What does it mean to fold our hands in prayer?
At the beginning of this year I re-decorated my formal living room into a more comfortable area for me to pray and write and read. As part of this redecorating process I got a couple of new house plants - one of which is a prayer plant.
I have to admit that I bought it because of its name only. It seems the leaves of the plant roll inwards at night and resemble the look of praying hands. Why would I not want one of these in my prayer space?
It’s beautiful and made me wonder where the tradition of folding our hands in prayer came from? It’s not in the Bible. There is no reason to think that this is the way one must pray. There are two theories about why we pray this way.
- There is evidence that the Jewish Babylonian sage, Rabba, used to pray with his hands folded and so it became a Jewish practice that early Christians adopted.

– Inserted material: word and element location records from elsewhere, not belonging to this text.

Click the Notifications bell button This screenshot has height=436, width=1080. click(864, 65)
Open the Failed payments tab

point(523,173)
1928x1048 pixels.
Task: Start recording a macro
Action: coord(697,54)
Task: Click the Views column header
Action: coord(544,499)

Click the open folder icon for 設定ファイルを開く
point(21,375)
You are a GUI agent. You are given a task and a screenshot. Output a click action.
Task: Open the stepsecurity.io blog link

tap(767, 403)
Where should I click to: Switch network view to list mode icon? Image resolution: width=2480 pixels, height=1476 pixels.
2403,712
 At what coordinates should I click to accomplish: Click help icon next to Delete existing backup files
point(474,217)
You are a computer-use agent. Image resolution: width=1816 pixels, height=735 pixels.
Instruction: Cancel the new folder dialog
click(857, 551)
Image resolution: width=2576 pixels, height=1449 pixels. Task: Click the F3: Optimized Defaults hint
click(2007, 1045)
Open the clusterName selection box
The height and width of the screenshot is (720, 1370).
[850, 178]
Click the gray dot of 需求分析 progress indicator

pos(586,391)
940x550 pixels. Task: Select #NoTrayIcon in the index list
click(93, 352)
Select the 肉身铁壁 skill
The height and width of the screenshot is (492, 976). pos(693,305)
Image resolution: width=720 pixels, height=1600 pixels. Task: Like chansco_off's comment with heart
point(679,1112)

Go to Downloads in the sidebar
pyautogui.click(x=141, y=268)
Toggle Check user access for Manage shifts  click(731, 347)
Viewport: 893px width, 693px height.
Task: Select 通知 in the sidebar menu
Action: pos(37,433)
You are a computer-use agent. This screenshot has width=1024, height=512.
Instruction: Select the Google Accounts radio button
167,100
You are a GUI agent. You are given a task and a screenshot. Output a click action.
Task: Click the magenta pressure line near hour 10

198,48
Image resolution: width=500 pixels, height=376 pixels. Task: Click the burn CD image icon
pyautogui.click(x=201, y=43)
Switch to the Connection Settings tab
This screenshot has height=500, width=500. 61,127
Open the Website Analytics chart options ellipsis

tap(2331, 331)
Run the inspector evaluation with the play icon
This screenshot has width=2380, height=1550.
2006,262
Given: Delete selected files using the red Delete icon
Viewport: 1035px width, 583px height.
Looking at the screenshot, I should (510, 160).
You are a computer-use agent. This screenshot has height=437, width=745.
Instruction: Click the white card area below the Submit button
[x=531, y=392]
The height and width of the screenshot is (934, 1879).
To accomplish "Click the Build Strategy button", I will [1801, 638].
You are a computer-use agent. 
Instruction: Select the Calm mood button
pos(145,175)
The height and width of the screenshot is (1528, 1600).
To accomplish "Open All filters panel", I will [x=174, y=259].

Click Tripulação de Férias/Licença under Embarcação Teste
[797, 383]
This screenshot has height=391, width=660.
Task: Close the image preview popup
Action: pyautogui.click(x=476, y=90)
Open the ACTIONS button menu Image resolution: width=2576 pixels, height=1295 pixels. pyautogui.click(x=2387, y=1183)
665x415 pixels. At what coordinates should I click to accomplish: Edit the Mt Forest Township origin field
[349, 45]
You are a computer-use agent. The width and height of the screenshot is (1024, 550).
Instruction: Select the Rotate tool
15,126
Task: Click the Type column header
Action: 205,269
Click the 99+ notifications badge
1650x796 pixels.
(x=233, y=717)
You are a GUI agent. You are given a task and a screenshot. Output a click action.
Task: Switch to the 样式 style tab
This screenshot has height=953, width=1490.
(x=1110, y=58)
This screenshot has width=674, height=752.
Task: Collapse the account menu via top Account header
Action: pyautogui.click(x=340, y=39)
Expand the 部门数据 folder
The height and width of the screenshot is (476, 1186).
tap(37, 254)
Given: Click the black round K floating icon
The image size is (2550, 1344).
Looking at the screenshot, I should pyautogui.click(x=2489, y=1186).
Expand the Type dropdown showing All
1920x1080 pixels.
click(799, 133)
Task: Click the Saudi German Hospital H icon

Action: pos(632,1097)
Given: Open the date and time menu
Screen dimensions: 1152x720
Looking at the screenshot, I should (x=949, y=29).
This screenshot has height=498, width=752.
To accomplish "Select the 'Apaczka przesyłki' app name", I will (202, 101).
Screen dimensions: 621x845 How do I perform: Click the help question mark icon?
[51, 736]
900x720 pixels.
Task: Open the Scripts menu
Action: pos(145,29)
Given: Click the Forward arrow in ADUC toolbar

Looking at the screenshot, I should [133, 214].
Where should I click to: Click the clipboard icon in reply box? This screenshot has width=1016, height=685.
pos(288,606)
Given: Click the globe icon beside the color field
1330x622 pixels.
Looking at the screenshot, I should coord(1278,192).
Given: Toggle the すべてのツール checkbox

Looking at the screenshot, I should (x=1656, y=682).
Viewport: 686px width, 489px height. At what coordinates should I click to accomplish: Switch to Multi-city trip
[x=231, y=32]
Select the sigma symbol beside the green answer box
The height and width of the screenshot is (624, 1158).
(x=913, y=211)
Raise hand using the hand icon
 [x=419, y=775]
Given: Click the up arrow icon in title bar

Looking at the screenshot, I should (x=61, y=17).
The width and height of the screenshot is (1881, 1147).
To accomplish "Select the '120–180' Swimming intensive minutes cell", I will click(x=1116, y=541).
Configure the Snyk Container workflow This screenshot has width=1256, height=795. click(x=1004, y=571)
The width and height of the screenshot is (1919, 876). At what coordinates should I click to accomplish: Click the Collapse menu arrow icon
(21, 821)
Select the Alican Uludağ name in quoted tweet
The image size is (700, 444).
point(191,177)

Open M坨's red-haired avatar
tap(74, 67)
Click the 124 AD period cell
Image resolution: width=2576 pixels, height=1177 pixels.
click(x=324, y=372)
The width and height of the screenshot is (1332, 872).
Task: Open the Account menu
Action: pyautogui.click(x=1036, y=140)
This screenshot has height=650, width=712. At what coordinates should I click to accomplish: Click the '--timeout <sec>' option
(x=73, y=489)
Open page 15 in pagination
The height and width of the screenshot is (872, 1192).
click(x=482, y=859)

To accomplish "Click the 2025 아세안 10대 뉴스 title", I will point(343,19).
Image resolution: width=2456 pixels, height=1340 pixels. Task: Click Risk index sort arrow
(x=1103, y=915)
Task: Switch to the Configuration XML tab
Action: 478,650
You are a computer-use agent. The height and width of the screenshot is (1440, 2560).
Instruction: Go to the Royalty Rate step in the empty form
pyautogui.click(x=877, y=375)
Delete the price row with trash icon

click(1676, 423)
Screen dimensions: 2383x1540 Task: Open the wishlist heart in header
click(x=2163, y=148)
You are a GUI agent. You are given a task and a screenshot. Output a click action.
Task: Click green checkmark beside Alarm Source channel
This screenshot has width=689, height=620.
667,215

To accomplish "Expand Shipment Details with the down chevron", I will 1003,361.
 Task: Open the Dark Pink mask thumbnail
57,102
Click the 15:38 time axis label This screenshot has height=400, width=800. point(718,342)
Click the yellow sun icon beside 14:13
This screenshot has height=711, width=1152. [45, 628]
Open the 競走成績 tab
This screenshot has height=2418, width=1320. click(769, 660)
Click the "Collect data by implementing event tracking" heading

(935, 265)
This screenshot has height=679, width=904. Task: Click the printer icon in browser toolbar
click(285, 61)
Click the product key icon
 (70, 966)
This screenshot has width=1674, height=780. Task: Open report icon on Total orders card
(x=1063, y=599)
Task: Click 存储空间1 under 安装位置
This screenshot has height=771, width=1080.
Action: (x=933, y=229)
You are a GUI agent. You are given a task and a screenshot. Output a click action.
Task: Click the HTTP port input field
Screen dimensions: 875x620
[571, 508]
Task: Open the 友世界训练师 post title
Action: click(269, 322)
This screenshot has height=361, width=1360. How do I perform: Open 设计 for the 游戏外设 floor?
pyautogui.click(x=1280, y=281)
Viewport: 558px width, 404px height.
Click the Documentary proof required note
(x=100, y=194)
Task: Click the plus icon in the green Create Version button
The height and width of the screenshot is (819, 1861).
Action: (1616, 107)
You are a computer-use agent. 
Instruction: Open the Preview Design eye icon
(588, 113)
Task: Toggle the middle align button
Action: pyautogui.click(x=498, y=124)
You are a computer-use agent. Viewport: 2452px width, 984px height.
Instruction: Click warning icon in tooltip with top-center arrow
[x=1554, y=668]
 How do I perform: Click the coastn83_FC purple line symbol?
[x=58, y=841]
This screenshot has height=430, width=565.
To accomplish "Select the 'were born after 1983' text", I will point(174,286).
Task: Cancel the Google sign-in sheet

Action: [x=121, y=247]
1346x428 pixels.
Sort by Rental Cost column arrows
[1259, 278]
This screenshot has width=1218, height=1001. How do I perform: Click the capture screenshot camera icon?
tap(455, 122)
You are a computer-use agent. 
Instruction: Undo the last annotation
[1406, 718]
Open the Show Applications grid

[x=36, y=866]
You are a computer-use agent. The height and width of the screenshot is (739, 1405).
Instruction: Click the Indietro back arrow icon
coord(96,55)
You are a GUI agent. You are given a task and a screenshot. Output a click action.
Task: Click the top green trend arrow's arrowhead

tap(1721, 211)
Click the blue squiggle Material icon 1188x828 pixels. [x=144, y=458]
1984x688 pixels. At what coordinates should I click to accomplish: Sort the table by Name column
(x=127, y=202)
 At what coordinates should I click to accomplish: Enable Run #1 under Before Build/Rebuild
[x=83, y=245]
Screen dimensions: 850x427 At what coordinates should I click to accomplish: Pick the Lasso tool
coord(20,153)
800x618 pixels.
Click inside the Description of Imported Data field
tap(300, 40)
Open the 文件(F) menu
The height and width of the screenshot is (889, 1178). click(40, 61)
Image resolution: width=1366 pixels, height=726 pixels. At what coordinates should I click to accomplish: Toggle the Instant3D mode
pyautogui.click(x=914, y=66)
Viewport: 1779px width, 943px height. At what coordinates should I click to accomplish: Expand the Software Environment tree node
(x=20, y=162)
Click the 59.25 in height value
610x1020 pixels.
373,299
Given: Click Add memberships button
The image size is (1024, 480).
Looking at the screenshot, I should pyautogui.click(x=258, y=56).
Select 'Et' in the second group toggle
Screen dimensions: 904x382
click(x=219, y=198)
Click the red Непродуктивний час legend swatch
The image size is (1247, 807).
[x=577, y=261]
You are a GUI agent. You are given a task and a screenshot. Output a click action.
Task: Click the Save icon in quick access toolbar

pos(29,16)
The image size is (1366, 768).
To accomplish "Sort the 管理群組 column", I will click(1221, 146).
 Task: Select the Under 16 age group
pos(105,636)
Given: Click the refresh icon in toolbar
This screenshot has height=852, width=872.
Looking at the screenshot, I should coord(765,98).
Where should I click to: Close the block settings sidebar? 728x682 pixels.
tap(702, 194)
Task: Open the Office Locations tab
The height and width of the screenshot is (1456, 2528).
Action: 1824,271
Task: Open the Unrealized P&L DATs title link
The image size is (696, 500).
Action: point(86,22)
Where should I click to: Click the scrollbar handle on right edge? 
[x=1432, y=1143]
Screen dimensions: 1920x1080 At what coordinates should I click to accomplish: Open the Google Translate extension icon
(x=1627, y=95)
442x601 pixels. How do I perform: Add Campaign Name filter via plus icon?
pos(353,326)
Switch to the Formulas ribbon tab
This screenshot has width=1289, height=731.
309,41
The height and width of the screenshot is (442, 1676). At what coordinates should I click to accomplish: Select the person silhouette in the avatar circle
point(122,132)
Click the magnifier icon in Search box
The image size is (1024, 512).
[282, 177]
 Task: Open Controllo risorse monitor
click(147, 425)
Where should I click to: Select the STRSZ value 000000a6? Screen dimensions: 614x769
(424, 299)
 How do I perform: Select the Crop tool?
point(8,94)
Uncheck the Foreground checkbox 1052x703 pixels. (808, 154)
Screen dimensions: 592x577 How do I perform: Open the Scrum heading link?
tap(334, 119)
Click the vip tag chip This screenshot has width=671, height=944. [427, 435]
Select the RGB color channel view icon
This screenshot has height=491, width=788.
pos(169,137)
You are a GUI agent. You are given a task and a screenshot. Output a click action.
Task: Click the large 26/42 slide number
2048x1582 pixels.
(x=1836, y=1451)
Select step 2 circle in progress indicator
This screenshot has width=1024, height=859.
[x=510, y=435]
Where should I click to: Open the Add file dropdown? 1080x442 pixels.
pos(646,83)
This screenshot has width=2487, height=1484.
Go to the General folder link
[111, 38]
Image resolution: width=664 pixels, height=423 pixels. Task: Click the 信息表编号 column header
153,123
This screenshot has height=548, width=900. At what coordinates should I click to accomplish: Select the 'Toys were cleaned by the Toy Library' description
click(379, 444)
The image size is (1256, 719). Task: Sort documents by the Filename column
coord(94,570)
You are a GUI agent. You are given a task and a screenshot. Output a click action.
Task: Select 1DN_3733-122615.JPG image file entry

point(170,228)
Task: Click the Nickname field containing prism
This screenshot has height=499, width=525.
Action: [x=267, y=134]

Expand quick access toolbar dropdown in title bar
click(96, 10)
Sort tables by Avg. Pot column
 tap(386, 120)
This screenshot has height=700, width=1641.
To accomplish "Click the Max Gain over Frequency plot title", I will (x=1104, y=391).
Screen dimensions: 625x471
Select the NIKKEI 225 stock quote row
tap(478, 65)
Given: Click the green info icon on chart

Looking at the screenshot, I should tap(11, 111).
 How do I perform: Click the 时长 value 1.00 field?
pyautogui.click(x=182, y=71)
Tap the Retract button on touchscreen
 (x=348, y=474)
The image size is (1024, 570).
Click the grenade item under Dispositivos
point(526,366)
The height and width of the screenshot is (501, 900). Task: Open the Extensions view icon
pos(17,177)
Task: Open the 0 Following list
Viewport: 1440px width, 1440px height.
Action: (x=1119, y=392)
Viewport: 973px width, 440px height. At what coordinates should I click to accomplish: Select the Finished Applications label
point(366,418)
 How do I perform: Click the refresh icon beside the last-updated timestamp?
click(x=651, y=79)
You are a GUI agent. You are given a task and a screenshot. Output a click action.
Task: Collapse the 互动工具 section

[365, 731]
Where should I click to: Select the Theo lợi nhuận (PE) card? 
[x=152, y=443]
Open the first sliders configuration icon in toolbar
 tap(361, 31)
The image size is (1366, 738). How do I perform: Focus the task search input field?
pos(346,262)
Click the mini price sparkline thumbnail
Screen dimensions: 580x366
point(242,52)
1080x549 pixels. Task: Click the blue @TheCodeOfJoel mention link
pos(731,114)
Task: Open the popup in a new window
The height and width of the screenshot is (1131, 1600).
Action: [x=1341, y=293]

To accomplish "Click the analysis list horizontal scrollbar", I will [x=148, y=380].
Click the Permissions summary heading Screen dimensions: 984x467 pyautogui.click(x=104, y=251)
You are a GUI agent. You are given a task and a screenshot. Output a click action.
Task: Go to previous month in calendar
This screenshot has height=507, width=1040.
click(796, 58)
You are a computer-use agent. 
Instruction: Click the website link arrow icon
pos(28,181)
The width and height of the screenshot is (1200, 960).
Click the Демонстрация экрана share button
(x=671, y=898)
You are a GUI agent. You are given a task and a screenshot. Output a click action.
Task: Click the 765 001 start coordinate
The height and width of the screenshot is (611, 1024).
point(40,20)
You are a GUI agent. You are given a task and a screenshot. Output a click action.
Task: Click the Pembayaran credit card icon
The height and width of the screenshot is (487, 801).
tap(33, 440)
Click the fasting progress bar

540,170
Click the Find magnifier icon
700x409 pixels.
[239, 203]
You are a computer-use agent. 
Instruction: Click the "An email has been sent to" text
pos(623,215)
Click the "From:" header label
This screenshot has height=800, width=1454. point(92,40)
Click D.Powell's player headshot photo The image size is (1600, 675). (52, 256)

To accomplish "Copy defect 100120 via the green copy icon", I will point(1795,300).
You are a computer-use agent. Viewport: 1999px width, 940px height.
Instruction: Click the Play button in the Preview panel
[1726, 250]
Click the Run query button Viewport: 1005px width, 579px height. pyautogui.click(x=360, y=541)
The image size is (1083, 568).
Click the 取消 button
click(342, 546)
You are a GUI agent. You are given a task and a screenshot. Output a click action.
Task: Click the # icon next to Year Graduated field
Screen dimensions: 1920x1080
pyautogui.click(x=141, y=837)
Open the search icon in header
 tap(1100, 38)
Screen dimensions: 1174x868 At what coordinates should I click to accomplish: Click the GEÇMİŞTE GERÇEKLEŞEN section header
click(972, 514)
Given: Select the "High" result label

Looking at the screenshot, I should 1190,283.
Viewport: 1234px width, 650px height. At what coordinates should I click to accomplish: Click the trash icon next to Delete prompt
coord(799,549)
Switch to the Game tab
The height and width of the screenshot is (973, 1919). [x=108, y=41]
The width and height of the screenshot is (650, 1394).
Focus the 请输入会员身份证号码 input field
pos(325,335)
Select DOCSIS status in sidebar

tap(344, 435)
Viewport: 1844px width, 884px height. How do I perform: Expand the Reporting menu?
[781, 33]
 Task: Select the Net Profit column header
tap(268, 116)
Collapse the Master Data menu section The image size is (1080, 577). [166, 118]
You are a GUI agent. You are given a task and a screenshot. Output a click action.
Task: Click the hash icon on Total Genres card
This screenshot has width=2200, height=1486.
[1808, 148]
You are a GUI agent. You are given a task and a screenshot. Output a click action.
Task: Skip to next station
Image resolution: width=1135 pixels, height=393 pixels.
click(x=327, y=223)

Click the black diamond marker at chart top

- Folded hands is symbolic of the Roman practice symbolizing submission. Shackling a prisoners hands symbolized submission and a prisoner could avoid immediate death by joining their hands together in surrender.
In either case the posture puts us in an attitude of surrender. It reflects to God that we are His, that we surrender to His will, that we let go of what is and turn toward what could be as we ask for the light of God to surround us.
I don’t often pray this way but I find myself doing it more often in this room. My plant is both a reminder of new life and new growth that happens when I surrender to God and let go of the things in this world that keep me from living in God’s love.
May we seek to let go of the pieces of this world that don’t help us to grow. And may our practice of surrender allow us to feel the loving presence of God surrounding us always.
“Do not worry about anything, but in everything by prayer and supplication with thanksgiving let your requests be made known to God.”